Stored data entries
______________________________
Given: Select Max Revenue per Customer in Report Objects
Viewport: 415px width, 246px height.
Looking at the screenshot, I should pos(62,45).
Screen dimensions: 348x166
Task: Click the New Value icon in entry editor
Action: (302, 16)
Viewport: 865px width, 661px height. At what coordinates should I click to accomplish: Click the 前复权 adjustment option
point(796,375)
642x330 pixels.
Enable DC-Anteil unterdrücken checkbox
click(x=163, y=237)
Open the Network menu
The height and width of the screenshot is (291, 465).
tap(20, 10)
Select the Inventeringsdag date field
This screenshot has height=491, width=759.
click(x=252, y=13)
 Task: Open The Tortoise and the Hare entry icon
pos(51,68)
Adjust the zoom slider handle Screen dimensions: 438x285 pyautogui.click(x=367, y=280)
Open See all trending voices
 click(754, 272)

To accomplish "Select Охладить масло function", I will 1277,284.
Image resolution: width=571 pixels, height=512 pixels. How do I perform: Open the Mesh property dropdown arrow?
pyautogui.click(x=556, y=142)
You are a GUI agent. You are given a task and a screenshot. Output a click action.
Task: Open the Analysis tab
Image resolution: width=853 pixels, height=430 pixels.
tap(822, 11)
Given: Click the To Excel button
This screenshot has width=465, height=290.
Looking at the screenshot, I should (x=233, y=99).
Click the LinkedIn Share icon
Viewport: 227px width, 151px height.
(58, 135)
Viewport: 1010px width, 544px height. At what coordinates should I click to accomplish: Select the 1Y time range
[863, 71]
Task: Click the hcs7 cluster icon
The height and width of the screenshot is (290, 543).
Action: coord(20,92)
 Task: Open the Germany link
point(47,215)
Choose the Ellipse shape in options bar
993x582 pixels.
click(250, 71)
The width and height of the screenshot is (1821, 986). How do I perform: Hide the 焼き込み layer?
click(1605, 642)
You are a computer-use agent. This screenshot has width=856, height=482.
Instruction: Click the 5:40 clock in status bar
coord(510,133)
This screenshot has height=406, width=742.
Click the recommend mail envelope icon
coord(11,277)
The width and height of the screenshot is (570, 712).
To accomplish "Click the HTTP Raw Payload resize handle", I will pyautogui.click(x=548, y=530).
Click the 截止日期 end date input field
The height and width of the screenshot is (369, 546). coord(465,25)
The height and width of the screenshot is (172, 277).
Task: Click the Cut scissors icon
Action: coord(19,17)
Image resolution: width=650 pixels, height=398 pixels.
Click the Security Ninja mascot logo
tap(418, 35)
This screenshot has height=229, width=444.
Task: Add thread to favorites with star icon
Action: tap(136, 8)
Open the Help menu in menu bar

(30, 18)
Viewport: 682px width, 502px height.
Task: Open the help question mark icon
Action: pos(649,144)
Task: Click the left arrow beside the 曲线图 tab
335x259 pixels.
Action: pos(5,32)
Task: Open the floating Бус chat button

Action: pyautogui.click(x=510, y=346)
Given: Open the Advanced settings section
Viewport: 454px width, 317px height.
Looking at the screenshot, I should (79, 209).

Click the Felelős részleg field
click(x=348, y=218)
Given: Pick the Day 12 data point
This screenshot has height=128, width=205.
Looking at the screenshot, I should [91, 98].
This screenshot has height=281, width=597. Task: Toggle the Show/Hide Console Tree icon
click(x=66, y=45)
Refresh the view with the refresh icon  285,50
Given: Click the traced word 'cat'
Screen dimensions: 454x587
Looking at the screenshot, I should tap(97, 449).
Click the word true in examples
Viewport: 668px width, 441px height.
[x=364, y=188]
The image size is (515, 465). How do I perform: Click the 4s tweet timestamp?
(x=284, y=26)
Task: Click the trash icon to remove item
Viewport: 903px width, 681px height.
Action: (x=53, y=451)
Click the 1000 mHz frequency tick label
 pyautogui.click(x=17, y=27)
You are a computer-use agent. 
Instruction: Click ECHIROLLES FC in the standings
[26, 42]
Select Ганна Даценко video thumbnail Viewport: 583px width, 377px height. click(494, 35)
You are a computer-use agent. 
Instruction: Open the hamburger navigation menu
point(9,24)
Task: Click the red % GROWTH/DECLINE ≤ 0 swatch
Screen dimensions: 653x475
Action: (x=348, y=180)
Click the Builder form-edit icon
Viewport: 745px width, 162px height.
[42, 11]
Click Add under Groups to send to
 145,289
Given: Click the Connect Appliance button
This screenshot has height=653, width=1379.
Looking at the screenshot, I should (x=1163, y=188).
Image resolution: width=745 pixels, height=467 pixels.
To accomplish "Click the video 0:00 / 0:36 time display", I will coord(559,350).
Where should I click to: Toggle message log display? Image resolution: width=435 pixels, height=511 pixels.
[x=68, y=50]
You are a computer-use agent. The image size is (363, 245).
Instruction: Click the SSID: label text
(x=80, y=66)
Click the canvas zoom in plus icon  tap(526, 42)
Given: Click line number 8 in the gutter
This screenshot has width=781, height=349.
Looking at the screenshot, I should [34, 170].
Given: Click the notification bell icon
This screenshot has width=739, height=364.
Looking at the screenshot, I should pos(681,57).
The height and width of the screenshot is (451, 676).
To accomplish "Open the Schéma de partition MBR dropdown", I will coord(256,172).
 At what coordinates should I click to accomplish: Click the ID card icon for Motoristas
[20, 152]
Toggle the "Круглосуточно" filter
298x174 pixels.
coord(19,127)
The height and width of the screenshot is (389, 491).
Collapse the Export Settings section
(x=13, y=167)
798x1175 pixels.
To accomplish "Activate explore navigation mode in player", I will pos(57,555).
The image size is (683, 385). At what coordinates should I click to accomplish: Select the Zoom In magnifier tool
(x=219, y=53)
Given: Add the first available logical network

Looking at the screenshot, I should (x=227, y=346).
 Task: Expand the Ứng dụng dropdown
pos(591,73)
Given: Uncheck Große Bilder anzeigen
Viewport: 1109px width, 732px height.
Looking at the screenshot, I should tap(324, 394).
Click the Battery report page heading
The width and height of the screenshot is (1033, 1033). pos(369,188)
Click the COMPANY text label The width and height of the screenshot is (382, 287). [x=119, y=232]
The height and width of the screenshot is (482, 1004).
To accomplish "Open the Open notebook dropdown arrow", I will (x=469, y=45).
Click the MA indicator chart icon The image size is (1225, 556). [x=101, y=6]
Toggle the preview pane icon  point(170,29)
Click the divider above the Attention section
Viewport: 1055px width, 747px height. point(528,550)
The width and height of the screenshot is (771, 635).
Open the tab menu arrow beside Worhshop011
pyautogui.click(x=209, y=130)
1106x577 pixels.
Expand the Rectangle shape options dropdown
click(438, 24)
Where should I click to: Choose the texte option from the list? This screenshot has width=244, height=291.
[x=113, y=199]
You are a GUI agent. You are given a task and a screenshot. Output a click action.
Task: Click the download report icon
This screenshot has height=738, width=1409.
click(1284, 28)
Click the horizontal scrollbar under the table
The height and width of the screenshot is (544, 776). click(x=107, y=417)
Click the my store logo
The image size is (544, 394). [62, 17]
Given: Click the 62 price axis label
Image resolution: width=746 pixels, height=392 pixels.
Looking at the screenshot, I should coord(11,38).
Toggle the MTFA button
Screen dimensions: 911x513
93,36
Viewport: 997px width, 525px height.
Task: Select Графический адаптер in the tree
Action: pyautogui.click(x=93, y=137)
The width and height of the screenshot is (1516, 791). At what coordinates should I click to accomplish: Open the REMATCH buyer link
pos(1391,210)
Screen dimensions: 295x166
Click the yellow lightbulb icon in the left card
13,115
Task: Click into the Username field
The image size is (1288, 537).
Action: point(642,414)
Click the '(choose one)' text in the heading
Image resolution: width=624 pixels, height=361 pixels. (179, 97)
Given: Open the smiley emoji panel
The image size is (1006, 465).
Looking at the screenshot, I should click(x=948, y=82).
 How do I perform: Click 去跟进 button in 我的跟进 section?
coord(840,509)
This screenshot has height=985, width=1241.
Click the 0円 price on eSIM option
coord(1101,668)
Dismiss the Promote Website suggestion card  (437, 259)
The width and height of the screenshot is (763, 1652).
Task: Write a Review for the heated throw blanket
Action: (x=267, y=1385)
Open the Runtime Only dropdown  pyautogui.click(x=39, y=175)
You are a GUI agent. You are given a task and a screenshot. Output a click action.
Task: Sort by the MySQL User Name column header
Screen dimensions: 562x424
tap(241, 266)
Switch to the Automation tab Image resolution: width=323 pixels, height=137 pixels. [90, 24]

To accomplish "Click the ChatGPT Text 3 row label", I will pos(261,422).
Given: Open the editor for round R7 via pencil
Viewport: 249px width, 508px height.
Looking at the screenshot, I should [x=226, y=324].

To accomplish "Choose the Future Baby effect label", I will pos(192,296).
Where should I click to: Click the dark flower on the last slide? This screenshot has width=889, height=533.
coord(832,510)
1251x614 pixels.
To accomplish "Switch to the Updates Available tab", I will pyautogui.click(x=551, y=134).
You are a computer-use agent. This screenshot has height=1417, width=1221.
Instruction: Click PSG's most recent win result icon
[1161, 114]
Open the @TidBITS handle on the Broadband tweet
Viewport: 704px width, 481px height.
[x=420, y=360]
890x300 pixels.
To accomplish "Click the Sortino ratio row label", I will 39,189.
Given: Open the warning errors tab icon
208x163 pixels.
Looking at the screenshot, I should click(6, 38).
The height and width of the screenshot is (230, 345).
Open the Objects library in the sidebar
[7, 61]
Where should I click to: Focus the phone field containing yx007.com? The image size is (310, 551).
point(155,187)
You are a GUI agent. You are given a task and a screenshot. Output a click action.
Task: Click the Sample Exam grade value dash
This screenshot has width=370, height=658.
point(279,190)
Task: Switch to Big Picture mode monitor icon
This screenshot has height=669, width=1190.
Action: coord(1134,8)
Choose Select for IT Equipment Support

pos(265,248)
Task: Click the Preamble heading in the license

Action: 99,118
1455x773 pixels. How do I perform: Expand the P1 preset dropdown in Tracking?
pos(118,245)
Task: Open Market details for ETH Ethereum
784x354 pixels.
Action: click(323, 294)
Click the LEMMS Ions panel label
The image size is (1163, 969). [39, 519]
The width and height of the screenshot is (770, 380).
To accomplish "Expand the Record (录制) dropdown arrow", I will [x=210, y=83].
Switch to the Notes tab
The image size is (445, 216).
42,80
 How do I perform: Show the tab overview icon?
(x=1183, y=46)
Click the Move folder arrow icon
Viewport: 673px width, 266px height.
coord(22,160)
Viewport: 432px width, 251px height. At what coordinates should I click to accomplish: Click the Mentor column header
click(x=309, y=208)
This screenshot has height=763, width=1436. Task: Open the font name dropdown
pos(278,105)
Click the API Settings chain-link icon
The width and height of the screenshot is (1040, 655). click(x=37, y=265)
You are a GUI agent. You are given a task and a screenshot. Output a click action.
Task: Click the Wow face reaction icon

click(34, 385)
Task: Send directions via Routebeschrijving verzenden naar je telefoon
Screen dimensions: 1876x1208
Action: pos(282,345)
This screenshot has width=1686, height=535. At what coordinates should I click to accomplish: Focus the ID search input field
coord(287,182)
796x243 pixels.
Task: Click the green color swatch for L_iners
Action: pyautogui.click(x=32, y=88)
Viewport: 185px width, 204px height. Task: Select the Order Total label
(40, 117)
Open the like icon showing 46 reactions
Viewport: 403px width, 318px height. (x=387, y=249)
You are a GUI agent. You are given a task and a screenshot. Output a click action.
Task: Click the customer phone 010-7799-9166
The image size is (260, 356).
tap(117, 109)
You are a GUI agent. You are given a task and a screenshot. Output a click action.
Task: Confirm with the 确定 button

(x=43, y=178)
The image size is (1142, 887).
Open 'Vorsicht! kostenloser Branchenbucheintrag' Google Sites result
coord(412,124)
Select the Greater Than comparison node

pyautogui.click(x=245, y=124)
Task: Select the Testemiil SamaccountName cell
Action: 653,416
______________________________
Work out how many lines in the entries contain the string "mode", then reply with that number and nothing more.

2